Task brief:
Starting with the line that contains "The height and width of the screenshot is (613, 829).", copy every remaining line of the data below exactly, the last one included.

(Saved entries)
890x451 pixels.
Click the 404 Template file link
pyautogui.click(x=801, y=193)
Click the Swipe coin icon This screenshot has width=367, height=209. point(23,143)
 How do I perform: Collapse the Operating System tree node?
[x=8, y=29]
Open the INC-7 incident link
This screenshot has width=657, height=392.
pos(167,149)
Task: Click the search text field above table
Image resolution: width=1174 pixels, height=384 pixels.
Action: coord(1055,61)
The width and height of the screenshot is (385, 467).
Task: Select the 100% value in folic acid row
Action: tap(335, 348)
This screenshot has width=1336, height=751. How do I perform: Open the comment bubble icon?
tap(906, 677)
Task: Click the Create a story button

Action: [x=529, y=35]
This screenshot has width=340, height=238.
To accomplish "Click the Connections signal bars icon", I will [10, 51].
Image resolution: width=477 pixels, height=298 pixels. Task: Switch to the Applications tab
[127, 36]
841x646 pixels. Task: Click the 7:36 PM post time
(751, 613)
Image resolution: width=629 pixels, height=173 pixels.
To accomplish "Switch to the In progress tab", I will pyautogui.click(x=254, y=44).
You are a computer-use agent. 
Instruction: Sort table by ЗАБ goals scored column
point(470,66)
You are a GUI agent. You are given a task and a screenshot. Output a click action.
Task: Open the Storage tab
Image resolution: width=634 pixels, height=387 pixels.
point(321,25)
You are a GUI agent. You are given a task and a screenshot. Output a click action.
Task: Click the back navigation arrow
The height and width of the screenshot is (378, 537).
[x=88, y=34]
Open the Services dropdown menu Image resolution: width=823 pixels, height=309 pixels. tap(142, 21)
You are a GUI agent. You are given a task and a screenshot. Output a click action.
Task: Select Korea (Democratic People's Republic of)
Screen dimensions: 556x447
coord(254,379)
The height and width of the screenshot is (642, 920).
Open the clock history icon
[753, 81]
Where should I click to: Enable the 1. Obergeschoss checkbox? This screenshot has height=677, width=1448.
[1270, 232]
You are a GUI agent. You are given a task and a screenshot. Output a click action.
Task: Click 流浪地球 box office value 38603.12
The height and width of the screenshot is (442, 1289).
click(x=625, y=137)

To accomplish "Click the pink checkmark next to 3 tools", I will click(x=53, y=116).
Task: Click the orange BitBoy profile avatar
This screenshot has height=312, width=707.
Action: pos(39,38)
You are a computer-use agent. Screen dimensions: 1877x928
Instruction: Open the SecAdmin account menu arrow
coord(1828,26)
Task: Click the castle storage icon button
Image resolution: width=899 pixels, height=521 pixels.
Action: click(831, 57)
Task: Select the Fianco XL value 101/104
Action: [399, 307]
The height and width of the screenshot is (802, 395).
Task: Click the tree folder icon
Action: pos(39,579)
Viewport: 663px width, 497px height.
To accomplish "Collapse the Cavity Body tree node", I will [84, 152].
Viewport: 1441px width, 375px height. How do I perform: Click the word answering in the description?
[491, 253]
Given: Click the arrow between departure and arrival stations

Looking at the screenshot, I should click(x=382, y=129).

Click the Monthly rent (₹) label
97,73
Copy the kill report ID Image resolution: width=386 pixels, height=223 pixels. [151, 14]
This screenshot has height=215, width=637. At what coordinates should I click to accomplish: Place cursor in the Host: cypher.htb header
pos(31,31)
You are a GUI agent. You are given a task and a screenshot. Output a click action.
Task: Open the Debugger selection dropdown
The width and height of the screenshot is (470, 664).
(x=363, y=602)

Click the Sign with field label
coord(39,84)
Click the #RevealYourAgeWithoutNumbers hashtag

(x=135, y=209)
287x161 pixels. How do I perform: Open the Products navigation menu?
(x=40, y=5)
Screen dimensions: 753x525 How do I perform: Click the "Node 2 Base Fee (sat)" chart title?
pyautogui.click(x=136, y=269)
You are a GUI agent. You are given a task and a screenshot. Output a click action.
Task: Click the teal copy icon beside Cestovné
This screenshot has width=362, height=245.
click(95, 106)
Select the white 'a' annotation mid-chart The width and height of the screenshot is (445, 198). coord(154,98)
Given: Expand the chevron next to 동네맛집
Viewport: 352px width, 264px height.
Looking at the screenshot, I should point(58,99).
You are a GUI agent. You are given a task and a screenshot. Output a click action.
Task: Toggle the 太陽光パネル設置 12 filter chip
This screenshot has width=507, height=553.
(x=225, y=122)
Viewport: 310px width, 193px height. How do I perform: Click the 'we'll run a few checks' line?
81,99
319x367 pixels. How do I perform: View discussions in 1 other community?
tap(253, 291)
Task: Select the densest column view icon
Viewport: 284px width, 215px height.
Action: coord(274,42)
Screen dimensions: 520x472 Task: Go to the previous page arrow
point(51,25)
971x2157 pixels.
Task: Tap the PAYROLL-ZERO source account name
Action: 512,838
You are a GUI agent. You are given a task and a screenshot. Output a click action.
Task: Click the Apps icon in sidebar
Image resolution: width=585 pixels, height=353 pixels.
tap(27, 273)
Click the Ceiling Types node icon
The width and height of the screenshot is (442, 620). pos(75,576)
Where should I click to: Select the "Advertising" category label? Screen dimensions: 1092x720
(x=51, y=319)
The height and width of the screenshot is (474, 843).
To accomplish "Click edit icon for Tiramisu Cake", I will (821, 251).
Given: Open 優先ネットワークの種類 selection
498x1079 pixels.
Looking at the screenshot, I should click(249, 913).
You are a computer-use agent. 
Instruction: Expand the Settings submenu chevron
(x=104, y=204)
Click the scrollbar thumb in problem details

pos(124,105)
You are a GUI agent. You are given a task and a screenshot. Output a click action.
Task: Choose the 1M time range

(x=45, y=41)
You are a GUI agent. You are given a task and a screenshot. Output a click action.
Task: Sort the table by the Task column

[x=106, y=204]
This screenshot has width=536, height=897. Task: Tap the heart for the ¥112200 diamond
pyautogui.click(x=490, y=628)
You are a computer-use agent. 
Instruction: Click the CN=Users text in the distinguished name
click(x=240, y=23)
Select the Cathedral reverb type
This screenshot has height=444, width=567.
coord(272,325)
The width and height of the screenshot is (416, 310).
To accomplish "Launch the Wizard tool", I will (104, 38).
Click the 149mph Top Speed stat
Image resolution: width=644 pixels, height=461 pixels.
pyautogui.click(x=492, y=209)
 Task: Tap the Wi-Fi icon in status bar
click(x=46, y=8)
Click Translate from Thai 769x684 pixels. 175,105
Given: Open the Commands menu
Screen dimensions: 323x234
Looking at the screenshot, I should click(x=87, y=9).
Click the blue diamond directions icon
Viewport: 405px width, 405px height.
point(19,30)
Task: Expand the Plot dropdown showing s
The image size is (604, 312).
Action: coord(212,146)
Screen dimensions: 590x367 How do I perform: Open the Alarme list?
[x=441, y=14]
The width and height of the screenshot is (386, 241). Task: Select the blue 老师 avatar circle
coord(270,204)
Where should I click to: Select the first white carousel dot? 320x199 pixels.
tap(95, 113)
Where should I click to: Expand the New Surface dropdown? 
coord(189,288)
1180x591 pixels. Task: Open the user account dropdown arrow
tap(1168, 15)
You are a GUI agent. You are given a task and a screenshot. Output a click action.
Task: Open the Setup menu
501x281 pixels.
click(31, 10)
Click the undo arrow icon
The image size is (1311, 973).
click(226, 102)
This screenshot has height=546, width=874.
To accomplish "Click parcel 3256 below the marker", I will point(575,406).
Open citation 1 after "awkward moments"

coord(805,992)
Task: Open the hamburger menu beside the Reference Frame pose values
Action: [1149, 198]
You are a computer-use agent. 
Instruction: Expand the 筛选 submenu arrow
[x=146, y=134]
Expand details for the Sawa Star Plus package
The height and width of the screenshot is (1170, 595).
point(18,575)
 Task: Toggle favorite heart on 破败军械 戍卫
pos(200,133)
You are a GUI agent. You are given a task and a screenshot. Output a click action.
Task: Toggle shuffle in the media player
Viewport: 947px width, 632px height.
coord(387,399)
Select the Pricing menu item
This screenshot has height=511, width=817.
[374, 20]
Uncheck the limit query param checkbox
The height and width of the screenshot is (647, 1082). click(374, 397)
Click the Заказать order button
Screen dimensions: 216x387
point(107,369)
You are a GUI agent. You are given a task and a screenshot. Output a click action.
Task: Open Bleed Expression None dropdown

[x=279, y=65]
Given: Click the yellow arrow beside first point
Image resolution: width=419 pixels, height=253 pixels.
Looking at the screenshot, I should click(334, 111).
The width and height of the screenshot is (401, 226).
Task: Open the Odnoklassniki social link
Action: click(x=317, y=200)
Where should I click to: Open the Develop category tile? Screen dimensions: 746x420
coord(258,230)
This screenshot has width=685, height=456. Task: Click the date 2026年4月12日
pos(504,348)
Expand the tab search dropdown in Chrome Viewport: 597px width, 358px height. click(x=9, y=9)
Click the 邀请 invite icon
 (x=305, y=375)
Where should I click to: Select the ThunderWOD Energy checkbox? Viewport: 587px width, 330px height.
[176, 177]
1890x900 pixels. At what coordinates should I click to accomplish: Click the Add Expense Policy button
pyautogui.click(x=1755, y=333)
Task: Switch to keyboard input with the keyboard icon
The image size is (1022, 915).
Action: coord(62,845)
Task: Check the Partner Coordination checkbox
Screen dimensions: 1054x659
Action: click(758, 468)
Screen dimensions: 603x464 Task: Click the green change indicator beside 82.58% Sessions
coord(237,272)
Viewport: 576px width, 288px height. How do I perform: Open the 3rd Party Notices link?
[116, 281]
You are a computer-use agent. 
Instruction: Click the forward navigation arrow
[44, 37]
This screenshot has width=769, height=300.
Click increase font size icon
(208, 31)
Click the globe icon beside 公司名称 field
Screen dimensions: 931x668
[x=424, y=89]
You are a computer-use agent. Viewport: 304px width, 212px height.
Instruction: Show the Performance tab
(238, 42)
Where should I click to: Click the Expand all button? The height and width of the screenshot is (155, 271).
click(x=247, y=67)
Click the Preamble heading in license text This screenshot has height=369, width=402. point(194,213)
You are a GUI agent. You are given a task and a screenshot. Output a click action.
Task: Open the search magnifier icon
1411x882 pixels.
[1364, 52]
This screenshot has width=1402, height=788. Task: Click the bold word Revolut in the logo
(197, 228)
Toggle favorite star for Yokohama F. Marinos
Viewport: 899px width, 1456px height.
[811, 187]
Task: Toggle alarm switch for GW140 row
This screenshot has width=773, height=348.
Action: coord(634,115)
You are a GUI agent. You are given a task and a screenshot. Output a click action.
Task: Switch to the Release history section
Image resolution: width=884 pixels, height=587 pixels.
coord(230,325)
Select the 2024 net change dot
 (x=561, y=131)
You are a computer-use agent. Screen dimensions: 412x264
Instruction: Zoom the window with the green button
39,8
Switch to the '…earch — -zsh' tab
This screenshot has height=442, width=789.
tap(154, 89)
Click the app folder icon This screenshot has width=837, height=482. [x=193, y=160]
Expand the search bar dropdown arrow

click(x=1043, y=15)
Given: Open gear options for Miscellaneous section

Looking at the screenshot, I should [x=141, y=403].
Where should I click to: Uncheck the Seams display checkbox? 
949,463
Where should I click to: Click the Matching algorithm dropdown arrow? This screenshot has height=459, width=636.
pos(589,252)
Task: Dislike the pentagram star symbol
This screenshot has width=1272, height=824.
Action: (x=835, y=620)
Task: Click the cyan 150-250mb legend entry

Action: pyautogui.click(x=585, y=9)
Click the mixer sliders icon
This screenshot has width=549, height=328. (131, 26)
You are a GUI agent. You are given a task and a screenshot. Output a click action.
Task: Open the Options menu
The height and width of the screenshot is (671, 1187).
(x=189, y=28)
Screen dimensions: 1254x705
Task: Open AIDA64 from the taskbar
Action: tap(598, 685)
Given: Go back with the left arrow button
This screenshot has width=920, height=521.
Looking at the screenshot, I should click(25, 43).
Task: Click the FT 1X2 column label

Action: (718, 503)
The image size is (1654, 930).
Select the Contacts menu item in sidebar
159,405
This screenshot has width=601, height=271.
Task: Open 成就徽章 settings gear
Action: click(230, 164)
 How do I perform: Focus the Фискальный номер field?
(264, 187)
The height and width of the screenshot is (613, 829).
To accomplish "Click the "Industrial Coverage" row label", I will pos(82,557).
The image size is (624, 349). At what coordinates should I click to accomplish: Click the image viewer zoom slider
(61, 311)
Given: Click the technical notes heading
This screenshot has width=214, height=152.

Exercise result:
The height and width of the screenshot is (613, 829).
To accomplish "Click the "Industrial Coverage" row label", I will pos(82,557).
The image size is (624, 349). At what coordinates should I click to accomplish: Click the image viewer zoom slider
(61, 311)
Given: Click the technical notes heading
This screenshot has width=214, height=152.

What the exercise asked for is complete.